All of lore.kernel.org
 help / color / mirror / Atom feed
* Re: Run mkfs.ext4 on an already existing ext4 filesystem. [Solved]
@ 2019-04-18 10:54 Andrea Lo Pumo
  2019-04-18 18:55 ` Andreas Dilger
  0 siblings, 1 reply; 2+ messages in thread
From: Andrea Lo Pumo @ 2019-04-18 10:54 UTC (permalink / raw)
  Cc: linux-ext4

I have been able to recover the files. It seems that they unmounted
the filesystem shortly after having mounted it. So ext4lazyinit did
not overwrite all the inode tables.

Here I write a more detailed report, in the hope it will be useful for
others. If you would like to review it, it will be appreciated and I
will write a tutorial somewhere.

Also, could the modified do_dump() command  be usefully integrated in debugfs?

---- Report ---

On /dev/sda1 there was an ext4 file system with a lot of large files.
Now, by mistake, mkfs.ext4 has been run on /dev/sda1. The result is
that now /dev/sda1 is "empty": mounting it shows no files.
Luckily, /dev/sda1 was immediately umounted and the majority of files
were recovered.

I have modified the debugfs / libext2fs code to ignore the checksums
of the files and the directories (see Note 1), and run debugfs -c
(catastrophic mode).
Then, with the ls -l and rdump commands of debugfs, the recovery was done.
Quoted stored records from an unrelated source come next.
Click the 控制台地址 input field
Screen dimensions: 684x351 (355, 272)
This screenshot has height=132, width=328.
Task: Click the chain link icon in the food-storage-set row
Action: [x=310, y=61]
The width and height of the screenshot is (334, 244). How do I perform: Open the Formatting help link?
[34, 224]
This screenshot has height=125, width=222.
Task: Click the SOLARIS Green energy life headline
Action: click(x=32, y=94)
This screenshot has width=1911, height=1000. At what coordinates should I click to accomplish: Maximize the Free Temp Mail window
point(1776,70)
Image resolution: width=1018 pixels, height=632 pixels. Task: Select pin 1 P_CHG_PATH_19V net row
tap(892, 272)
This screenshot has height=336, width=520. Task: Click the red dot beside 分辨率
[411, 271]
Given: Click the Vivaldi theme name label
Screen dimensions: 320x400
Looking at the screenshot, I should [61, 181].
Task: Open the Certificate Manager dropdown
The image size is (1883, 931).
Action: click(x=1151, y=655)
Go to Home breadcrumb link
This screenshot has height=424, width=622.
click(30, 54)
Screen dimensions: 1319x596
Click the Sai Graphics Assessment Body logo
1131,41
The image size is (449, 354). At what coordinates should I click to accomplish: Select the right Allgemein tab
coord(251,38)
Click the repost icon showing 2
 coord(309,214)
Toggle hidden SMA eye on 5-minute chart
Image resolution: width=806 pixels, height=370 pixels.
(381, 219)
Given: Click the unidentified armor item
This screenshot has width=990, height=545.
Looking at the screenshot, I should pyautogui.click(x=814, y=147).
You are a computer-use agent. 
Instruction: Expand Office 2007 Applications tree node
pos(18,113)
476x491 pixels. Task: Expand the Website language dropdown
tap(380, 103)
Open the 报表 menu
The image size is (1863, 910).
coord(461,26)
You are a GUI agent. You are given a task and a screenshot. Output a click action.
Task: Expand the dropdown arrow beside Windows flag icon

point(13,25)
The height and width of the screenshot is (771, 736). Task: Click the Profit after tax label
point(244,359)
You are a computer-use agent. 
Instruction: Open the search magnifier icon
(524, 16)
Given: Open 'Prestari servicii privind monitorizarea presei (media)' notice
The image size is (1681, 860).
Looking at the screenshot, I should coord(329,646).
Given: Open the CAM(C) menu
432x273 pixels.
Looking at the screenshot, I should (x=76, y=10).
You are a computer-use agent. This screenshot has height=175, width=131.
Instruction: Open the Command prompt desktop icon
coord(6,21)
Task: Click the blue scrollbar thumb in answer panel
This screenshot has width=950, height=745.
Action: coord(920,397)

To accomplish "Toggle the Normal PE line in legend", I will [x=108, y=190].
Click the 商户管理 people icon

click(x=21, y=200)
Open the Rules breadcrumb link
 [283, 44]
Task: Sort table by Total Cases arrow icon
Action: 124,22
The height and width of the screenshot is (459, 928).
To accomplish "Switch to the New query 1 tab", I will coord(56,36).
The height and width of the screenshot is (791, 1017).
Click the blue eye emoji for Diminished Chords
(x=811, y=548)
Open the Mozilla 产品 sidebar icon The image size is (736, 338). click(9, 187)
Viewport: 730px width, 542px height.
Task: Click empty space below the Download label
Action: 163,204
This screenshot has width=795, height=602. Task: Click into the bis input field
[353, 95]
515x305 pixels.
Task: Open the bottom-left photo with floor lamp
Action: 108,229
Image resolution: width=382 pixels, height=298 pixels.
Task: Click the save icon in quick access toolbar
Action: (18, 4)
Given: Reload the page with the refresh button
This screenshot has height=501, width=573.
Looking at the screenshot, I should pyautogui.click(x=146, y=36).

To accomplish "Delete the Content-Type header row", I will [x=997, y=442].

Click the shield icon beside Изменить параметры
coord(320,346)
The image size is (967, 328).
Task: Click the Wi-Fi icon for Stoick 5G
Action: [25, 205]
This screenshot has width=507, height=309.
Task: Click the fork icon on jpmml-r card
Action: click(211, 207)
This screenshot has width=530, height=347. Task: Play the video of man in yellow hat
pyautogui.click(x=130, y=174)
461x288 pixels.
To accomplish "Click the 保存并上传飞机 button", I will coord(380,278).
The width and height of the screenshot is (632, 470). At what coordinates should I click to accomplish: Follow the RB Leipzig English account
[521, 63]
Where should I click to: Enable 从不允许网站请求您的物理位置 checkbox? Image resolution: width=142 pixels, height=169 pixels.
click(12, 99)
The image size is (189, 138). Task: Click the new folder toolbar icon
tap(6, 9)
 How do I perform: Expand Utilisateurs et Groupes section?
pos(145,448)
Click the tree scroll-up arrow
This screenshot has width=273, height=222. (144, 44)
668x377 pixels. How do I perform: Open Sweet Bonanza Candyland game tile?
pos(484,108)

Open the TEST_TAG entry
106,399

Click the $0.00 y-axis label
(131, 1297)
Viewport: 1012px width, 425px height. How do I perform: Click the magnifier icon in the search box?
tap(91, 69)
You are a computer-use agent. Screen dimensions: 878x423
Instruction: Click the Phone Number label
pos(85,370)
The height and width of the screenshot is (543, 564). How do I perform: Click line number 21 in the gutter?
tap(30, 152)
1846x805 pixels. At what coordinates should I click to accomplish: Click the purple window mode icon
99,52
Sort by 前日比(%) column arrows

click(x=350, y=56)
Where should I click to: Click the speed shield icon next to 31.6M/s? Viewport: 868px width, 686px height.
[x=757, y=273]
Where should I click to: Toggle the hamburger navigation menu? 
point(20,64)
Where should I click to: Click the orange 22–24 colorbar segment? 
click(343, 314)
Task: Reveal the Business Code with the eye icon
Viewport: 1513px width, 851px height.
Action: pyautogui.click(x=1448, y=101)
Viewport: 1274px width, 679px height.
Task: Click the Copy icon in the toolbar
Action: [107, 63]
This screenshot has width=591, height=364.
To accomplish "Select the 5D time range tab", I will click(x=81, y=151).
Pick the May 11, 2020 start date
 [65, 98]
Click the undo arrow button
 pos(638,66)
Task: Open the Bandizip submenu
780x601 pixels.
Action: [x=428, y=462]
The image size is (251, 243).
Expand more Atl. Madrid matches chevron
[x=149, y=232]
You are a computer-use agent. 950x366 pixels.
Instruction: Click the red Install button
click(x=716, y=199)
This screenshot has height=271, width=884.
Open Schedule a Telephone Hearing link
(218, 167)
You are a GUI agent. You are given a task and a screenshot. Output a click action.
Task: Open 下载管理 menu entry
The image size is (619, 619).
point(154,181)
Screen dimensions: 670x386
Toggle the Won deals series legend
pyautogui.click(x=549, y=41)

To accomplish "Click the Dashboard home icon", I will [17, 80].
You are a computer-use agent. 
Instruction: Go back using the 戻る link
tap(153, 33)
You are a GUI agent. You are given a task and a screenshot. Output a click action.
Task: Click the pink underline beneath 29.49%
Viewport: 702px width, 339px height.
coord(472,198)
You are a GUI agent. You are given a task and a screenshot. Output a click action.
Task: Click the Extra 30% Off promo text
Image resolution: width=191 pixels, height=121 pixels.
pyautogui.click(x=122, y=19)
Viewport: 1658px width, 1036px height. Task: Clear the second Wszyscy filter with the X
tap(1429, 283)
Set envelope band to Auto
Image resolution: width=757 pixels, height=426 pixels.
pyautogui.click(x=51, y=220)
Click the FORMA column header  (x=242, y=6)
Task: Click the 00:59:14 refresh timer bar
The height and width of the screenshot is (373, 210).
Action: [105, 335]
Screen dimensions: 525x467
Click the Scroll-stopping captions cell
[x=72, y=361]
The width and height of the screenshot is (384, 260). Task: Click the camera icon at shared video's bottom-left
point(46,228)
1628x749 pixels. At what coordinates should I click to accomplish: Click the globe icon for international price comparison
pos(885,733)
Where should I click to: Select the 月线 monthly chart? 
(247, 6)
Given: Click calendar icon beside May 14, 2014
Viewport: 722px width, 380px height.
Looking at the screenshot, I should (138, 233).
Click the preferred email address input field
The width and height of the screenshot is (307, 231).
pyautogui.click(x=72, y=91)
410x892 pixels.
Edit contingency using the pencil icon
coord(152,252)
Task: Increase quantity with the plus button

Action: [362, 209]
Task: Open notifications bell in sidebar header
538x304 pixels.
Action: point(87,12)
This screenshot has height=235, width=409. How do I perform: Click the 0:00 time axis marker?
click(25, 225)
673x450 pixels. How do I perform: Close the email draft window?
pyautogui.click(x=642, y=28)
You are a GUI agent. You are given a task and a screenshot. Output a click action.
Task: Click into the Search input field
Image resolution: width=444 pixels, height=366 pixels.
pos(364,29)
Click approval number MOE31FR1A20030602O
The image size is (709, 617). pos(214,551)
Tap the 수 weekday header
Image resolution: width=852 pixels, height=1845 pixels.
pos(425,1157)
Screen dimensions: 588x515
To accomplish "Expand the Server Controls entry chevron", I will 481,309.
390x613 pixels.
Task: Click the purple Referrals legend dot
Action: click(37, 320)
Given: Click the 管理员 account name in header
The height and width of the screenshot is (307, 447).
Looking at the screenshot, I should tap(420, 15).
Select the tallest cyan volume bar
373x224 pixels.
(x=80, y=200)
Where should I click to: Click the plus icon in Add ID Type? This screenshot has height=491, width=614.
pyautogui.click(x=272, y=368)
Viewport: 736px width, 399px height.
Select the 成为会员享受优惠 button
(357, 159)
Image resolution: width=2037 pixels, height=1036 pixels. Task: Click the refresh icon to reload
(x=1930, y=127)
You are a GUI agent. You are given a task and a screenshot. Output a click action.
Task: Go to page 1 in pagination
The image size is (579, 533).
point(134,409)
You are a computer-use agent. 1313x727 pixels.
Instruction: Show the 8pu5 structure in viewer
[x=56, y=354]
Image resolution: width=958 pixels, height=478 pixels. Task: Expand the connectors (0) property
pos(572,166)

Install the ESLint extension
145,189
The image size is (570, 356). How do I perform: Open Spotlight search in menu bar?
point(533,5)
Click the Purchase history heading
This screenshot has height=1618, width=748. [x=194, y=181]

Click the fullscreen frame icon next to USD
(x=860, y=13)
Since we were not interested in recovering all files, but only certain
directories, I proceeded as follow:

   - modified do_dump() of debugfs/dump.c, to dump all directories
("directory" intended as the special file that contains the list of
sub-files and sub-directories). This is accomplished by doing this:

        for (inode = 1; inode < (ext2_ino_t)0xffffffff; inode++) {
           ....
           sprintf(outFilename, "%u", inode);
           out_fn = outFilename;

           if (inode % 1000000 == 0) {
              printf("%u\n", inode); // print the current inode as a
progress report. There are a total of 2**32-1 inodes.
           }

           unsigned int blocks = inode_blocks(inode);
           if (blocks == 0)
              continue;

           ....

           dump_file(argv[0], inode, fd, preserve, out_fn);

           ....

         }

   inode_blocks() is a custom function, which is attached at the end
of this email, and is used to consider only inodes with a block count
> 0, a link count > 0, a deletion time = 0 and of type directory.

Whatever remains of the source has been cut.